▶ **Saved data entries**
******************************
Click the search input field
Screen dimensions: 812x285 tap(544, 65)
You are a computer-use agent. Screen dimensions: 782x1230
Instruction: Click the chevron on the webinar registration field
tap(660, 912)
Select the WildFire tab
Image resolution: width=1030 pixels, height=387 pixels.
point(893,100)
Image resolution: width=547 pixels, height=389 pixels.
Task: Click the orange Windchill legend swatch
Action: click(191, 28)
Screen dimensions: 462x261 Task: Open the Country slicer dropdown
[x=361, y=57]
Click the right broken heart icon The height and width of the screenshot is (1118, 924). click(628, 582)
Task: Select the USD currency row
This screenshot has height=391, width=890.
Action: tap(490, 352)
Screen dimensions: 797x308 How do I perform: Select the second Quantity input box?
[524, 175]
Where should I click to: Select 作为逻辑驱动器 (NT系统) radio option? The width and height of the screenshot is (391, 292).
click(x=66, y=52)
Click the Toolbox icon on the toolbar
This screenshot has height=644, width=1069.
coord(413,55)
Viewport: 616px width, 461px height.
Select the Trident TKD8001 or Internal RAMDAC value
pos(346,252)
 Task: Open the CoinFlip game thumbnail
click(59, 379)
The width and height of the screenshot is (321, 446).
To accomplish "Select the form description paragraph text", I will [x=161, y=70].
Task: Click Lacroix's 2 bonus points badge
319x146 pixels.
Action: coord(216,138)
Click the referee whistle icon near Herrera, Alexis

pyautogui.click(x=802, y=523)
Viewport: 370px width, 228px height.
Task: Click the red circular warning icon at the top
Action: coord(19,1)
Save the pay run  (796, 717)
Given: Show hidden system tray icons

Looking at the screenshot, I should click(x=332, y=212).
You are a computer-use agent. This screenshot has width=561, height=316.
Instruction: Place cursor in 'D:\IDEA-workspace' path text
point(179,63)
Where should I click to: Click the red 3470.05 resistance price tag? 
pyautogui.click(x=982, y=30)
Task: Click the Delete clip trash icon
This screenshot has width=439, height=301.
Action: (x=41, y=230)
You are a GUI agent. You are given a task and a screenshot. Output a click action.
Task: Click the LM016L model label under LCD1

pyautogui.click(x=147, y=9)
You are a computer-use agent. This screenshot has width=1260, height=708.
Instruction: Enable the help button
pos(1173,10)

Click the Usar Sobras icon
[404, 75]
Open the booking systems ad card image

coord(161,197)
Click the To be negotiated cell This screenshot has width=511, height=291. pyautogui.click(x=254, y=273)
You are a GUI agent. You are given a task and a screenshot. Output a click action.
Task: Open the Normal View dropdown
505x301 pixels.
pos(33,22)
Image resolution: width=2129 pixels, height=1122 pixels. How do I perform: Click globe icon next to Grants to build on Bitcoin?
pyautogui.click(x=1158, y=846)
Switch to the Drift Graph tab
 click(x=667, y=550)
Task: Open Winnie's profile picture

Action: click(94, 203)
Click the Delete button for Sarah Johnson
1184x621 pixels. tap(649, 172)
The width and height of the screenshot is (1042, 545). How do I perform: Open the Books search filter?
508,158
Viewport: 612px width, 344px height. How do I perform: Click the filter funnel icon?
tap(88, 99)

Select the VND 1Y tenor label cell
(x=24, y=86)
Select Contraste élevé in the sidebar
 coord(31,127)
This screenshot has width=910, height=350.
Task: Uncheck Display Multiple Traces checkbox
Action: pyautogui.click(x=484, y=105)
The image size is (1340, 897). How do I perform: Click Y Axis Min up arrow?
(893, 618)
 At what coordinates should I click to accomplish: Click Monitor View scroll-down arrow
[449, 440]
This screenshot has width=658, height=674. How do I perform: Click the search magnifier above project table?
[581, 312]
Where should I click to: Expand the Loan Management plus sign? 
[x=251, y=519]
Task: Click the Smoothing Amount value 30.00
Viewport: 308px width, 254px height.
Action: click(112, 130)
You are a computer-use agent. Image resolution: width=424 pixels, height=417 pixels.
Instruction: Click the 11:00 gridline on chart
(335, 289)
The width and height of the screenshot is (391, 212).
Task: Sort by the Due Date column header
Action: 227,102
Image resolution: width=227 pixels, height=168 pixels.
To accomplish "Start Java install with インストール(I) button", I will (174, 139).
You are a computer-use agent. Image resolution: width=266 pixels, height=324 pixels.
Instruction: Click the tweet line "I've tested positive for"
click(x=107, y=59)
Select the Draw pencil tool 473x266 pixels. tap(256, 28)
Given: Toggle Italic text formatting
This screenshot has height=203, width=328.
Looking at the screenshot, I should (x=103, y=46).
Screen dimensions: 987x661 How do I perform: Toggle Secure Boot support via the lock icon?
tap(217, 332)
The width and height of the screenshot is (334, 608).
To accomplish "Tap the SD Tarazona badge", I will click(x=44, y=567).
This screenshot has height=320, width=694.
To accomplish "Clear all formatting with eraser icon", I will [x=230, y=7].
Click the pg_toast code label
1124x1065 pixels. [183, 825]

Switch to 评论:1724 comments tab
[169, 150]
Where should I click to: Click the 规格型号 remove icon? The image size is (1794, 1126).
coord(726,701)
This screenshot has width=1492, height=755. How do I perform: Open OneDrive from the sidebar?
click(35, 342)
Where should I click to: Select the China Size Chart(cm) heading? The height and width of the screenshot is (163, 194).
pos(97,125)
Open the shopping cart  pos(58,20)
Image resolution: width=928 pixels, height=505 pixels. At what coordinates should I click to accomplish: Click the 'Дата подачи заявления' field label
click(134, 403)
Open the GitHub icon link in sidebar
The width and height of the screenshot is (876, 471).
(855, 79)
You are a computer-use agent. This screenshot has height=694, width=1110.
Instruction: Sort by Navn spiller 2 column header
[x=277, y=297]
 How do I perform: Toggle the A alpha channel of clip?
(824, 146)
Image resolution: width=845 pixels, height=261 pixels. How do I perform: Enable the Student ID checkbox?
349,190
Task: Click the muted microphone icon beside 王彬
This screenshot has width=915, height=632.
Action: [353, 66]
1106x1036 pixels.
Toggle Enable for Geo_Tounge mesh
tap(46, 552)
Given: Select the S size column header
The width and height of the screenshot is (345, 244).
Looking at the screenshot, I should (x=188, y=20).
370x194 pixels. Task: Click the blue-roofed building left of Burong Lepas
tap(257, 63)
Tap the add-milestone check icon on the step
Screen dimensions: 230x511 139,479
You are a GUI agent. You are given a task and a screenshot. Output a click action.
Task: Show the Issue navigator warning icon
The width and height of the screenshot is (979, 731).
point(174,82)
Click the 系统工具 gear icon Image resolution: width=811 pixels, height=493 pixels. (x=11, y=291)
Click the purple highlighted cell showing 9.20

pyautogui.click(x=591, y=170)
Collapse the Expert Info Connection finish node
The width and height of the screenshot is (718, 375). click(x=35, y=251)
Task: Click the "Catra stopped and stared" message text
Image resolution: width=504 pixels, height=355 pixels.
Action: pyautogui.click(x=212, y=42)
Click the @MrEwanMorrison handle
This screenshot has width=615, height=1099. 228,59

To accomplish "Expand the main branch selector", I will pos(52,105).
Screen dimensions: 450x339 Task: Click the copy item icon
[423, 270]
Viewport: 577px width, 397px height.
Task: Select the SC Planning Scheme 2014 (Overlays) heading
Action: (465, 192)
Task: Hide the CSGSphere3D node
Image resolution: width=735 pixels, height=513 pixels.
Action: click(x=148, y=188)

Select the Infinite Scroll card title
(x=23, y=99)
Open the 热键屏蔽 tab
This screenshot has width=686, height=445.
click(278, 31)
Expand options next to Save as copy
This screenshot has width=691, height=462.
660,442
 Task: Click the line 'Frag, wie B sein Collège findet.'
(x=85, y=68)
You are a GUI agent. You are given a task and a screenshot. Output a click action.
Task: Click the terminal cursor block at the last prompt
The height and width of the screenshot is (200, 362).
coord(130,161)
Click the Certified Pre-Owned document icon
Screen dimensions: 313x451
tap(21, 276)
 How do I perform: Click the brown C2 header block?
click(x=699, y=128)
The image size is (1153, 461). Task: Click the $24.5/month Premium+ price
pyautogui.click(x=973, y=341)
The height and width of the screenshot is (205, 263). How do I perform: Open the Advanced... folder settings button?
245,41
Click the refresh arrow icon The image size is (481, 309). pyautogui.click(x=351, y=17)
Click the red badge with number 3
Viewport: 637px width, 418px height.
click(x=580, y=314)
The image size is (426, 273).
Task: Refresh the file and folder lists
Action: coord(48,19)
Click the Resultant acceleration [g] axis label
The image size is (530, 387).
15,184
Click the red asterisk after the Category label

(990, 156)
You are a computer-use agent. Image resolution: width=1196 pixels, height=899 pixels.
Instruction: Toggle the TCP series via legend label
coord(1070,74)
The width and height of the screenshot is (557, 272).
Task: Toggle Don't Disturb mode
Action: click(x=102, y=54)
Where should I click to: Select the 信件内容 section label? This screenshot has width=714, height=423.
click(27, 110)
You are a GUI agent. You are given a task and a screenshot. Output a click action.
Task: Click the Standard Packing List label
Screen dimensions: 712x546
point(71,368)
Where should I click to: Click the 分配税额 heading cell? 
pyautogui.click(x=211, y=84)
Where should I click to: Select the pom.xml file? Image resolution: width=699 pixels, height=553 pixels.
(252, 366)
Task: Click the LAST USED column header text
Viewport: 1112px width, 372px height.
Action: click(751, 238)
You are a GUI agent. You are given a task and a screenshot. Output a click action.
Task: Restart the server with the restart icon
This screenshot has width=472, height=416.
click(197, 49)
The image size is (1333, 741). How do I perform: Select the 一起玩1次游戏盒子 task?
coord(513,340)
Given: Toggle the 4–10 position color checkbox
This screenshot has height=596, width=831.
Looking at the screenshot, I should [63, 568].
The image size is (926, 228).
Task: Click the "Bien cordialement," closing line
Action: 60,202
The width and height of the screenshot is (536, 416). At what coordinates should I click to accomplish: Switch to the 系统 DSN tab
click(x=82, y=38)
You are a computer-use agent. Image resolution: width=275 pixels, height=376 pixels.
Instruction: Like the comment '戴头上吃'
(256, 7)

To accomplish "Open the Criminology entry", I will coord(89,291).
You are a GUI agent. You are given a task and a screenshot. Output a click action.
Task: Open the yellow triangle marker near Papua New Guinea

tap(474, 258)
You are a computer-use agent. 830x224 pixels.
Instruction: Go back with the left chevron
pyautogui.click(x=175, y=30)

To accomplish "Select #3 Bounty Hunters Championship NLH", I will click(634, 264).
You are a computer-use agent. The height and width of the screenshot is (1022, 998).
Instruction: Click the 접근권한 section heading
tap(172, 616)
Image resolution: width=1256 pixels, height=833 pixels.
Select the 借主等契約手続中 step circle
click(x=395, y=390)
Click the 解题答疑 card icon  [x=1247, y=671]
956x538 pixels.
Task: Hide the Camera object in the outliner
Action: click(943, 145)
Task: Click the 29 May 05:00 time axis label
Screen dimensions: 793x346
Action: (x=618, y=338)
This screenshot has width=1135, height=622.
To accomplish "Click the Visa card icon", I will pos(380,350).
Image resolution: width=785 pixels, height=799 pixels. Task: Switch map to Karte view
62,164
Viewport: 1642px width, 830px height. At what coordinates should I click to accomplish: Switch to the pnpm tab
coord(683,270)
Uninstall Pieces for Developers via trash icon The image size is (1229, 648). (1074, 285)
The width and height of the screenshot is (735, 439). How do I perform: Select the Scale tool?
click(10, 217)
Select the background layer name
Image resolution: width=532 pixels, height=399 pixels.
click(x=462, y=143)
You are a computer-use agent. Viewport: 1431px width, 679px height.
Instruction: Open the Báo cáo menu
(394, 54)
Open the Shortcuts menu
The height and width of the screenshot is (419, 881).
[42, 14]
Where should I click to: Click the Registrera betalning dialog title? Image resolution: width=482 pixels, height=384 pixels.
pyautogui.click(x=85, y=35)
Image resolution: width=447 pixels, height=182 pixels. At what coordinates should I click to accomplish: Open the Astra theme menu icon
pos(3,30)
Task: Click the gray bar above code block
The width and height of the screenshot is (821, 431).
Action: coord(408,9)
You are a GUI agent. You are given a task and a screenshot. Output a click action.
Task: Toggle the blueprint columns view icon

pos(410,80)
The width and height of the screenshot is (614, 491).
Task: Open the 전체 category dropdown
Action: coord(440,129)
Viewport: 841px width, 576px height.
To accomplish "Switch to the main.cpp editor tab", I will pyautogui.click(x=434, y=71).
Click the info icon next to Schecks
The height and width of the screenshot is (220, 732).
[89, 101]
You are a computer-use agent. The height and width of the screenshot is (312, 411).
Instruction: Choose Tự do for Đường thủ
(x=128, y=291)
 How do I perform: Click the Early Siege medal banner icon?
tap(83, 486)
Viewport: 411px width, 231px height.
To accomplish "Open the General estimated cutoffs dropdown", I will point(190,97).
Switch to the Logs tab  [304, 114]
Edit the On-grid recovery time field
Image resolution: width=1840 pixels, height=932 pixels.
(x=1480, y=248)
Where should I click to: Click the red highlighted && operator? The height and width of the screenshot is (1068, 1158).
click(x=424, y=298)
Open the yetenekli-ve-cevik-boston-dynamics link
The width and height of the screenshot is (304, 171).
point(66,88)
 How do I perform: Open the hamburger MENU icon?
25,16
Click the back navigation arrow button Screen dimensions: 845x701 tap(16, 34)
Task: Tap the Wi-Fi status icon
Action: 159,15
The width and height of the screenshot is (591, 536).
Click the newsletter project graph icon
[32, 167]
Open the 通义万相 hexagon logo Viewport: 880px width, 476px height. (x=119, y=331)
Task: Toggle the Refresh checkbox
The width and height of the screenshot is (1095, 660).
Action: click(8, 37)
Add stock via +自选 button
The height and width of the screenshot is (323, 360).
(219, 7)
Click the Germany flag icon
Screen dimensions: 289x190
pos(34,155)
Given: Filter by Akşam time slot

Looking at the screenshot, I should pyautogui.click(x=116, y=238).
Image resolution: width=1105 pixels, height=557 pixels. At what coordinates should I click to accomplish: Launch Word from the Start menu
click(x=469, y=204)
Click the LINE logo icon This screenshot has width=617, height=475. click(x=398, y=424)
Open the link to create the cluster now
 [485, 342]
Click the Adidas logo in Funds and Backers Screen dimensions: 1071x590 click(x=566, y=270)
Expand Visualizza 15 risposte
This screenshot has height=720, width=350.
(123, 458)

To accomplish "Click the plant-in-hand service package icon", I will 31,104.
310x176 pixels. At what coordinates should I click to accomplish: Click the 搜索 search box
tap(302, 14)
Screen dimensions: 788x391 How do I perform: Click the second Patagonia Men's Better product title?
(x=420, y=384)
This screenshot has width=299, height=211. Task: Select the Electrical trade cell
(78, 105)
******************************
▶ **What you should do**
Only the lines above starting at the one containing "Click the pg_toast code label" and ending at the one containing "Open the shopping", both included, are to be returned, exactly as they read.

▶ **Solved problem**
Click the pg_toast code label
1124x1065 pixels. [183, 825]

Switch to 评论:1724 comments tab
[169, 150]
Where should I click to: Click the 规格型号 remove icon? The image size is (1794, 1126).
coord(726,701)
This screenshot has width=1492, height=755. How do I perform: Open OneDrive from the sidebar?
click(35, 342)
Where should I click to: Select the China Size Chart(cm) heading? The height and width of the screenshot is (163, 194).
pos(97,125)
Open the shopping cart  pos(58,20)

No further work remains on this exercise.